◆ TASK PROMPT
Among the entries below, find the lines that contain the string "input". State only how many there are.

(Records from a collection)

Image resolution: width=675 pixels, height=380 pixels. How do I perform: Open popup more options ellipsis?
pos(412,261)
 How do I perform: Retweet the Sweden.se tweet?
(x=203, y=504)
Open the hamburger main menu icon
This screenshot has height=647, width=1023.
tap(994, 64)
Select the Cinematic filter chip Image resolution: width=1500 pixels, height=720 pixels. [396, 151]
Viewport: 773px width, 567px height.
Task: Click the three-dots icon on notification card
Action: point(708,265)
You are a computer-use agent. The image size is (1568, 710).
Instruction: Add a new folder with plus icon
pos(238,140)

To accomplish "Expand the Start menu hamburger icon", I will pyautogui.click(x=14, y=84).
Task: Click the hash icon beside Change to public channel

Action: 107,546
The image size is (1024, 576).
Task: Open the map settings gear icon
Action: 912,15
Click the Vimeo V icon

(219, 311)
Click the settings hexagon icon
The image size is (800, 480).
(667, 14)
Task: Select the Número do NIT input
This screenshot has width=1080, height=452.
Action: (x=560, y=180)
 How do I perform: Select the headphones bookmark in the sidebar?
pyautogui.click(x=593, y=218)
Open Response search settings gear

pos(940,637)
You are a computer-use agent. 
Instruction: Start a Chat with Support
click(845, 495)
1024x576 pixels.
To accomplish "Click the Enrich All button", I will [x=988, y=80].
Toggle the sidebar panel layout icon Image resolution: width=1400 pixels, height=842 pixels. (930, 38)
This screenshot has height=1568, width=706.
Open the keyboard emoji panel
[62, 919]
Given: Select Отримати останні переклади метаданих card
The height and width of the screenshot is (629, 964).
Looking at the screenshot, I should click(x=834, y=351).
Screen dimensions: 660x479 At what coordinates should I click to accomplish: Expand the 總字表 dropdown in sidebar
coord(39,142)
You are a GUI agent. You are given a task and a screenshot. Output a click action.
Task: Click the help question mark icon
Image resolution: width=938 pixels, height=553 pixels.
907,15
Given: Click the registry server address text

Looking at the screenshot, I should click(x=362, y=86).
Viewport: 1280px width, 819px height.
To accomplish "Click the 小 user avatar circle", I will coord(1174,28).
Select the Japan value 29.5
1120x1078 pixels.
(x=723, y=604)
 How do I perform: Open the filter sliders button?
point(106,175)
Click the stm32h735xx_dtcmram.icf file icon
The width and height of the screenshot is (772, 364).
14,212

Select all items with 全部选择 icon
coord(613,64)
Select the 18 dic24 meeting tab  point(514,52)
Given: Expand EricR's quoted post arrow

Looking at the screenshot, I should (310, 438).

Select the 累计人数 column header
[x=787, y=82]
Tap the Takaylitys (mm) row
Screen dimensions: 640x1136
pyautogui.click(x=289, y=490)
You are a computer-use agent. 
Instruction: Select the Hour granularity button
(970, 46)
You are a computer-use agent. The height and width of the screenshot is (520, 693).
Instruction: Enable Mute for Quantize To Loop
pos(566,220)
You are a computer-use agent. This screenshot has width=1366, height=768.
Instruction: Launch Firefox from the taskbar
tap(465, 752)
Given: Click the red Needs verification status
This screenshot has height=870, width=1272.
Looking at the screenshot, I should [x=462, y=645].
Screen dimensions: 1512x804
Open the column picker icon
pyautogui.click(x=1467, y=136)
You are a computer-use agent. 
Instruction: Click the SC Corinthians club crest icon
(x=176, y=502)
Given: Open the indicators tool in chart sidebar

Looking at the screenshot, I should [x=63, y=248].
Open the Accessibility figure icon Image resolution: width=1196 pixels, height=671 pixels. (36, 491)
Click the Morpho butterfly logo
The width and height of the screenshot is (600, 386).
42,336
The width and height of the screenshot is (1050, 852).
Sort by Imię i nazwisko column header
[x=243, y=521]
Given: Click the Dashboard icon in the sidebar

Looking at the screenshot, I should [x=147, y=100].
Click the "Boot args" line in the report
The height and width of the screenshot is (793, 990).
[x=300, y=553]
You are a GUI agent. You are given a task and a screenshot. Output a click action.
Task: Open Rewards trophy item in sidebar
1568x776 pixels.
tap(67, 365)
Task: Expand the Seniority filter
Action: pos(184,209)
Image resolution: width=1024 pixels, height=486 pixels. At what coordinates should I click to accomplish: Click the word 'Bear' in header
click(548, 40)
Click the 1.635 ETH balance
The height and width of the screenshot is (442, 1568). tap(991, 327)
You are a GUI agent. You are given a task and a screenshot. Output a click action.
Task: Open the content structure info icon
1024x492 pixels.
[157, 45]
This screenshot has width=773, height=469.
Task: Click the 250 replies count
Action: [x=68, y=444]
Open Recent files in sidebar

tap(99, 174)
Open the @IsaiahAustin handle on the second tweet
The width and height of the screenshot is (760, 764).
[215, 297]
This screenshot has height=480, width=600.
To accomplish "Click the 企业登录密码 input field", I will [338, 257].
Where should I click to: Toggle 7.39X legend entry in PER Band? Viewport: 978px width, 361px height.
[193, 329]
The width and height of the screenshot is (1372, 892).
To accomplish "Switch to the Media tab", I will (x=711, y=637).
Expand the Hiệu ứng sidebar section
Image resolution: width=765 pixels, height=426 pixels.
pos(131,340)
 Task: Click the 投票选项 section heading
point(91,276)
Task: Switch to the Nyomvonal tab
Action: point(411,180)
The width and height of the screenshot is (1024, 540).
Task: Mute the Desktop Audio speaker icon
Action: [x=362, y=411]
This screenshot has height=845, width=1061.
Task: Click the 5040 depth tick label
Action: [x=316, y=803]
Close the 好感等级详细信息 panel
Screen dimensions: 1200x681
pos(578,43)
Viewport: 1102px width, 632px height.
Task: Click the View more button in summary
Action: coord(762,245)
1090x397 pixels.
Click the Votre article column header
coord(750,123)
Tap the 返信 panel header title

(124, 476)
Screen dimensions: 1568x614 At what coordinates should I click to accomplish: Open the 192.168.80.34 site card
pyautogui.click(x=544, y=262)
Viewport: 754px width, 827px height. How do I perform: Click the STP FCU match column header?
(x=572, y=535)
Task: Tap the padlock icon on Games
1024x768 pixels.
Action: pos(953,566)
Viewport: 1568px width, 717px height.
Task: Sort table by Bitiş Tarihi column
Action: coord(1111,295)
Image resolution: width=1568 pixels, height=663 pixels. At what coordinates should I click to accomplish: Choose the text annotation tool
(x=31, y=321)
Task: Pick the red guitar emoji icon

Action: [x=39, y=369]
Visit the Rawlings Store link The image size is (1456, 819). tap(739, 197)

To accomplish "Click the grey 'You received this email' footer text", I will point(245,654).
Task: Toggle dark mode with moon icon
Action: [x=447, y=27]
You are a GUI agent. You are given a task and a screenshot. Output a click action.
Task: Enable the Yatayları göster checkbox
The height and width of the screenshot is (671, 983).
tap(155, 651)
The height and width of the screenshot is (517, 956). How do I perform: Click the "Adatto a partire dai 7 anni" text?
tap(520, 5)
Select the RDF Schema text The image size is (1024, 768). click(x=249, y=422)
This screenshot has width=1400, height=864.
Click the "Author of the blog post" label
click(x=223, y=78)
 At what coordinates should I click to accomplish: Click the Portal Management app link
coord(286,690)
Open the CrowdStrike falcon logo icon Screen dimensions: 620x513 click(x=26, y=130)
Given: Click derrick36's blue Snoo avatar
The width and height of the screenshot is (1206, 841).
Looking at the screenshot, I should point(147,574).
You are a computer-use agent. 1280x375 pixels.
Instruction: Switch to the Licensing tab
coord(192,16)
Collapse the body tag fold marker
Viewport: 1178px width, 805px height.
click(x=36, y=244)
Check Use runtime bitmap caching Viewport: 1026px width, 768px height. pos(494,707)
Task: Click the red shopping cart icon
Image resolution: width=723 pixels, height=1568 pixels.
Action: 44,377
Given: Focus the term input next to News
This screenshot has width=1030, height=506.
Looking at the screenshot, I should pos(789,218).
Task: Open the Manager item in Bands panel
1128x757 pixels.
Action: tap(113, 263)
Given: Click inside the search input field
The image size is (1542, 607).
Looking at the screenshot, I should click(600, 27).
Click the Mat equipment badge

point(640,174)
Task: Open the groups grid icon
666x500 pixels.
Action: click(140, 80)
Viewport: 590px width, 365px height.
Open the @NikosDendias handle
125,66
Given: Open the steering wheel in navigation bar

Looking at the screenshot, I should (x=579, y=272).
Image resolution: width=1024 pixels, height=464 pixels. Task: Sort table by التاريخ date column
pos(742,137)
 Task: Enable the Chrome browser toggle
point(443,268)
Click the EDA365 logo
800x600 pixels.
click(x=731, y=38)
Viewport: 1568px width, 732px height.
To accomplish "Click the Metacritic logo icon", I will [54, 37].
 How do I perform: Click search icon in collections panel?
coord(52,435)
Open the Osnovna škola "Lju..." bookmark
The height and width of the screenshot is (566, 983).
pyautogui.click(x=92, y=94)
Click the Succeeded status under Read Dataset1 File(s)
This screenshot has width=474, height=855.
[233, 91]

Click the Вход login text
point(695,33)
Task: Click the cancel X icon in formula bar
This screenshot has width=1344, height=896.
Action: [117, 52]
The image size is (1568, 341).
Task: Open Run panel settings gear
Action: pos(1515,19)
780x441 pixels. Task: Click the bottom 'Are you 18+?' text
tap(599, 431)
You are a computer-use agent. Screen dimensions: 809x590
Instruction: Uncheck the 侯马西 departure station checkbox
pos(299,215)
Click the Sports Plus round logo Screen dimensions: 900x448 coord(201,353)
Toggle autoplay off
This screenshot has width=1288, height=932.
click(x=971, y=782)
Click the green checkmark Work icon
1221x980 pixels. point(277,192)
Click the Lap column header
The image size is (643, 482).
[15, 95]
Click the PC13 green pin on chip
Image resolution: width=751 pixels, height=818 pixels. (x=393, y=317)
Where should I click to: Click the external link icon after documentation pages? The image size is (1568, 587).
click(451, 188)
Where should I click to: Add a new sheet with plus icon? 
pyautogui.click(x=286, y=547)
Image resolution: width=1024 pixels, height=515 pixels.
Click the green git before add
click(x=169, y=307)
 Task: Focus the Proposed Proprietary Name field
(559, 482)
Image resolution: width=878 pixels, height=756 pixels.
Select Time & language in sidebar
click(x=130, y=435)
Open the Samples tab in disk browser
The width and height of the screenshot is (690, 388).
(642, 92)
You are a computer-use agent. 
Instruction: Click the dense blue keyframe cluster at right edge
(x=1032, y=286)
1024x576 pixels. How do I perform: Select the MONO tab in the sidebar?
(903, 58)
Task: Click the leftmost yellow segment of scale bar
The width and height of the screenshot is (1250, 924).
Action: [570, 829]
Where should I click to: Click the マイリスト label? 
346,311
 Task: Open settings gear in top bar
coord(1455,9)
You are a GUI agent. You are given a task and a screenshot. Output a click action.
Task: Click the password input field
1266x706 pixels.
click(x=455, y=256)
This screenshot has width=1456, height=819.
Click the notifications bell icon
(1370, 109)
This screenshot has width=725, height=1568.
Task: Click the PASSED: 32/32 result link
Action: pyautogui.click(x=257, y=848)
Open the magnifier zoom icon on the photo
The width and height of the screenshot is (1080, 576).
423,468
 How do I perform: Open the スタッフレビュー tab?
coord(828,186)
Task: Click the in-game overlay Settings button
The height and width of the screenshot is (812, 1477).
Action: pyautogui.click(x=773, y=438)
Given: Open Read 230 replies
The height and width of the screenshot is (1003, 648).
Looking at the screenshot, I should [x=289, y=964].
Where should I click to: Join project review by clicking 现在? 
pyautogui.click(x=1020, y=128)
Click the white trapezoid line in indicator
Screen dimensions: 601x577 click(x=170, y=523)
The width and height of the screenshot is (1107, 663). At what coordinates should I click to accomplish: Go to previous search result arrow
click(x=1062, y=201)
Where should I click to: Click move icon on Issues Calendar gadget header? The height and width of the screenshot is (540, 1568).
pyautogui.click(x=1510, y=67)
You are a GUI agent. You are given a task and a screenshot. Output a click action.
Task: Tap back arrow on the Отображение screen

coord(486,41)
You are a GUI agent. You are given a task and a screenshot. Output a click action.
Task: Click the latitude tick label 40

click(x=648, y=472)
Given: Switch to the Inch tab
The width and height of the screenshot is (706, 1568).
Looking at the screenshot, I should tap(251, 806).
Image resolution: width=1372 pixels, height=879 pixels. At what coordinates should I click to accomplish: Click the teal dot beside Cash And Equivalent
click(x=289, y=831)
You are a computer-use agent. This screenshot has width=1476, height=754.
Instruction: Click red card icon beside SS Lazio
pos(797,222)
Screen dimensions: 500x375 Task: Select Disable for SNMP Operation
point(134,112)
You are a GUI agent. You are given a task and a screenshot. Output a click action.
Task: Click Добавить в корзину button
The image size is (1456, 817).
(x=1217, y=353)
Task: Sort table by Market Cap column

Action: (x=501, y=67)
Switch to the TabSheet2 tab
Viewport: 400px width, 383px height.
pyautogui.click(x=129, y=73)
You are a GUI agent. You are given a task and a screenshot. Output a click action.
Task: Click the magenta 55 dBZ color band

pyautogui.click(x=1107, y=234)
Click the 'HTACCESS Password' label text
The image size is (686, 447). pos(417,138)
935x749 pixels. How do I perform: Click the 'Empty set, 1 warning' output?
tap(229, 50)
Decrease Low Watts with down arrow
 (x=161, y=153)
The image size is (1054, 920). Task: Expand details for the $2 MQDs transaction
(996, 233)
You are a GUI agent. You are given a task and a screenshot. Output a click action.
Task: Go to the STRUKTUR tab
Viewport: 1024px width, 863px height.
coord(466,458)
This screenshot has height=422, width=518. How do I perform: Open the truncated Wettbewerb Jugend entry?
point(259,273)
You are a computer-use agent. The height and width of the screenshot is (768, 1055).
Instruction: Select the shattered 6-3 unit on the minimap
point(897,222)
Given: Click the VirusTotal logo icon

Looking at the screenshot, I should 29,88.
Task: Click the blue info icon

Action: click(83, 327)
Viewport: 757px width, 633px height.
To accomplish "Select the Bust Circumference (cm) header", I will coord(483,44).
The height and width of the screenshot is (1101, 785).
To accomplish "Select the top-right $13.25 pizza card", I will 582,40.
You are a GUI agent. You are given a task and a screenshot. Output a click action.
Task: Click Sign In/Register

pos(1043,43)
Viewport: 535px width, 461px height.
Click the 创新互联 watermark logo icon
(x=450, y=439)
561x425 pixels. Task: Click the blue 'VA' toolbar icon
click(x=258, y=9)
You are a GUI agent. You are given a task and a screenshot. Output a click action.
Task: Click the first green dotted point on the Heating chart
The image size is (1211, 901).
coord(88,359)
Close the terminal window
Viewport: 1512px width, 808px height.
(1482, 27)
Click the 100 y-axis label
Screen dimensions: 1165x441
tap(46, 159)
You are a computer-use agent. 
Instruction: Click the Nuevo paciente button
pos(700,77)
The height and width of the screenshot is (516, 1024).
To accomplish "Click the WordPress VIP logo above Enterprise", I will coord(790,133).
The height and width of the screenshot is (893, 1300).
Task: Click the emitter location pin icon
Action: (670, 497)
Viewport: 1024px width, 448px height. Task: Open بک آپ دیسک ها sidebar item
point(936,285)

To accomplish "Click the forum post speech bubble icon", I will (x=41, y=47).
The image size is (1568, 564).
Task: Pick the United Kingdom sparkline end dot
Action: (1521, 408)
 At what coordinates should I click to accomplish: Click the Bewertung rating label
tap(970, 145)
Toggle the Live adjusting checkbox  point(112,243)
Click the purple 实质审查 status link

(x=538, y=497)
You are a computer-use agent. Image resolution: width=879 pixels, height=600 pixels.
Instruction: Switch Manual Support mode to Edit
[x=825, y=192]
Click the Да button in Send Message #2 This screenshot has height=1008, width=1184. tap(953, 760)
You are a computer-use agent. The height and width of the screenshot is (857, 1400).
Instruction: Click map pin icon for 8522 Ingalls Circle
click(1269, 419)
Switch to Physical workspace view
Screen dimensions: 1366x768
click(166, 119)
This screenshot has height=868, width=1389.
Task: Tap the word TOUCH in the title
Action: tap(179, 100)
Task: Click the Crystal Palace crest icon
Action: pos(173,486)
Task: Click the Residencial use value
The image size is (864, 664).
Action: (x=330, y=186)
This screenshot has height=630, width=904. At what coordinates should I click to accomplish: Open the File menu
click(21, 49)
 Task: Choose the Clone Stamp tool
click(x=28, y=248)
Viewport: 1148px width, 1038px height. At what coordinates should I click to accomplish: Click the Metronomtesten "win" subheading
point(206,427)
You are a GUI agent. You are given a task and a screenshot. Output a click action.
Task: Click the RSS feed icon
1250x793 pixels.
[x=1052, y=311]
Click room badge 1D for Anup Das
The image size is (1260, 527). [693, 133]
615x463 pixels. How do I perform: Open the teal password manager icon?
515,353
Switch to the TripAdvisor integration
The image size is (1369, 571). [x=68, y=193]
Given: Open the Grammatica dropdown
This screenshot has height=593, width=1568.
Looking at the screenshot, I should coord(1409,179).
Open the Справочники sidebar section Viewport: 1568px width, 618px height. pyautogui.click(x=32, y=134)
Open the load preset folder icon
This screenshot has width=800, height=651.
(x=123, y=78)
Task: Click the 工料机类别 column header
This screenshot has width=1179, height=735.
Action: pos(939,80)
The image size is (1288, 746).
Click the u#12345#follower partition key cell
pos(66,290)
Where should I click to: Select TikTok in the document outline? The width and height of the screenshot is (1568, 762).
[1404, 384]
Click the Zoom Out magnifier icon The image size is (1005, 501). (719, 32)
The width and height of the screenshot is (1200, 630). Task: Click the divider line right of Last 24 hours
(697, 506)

◆ SOLUTION FOR THIS TASK
5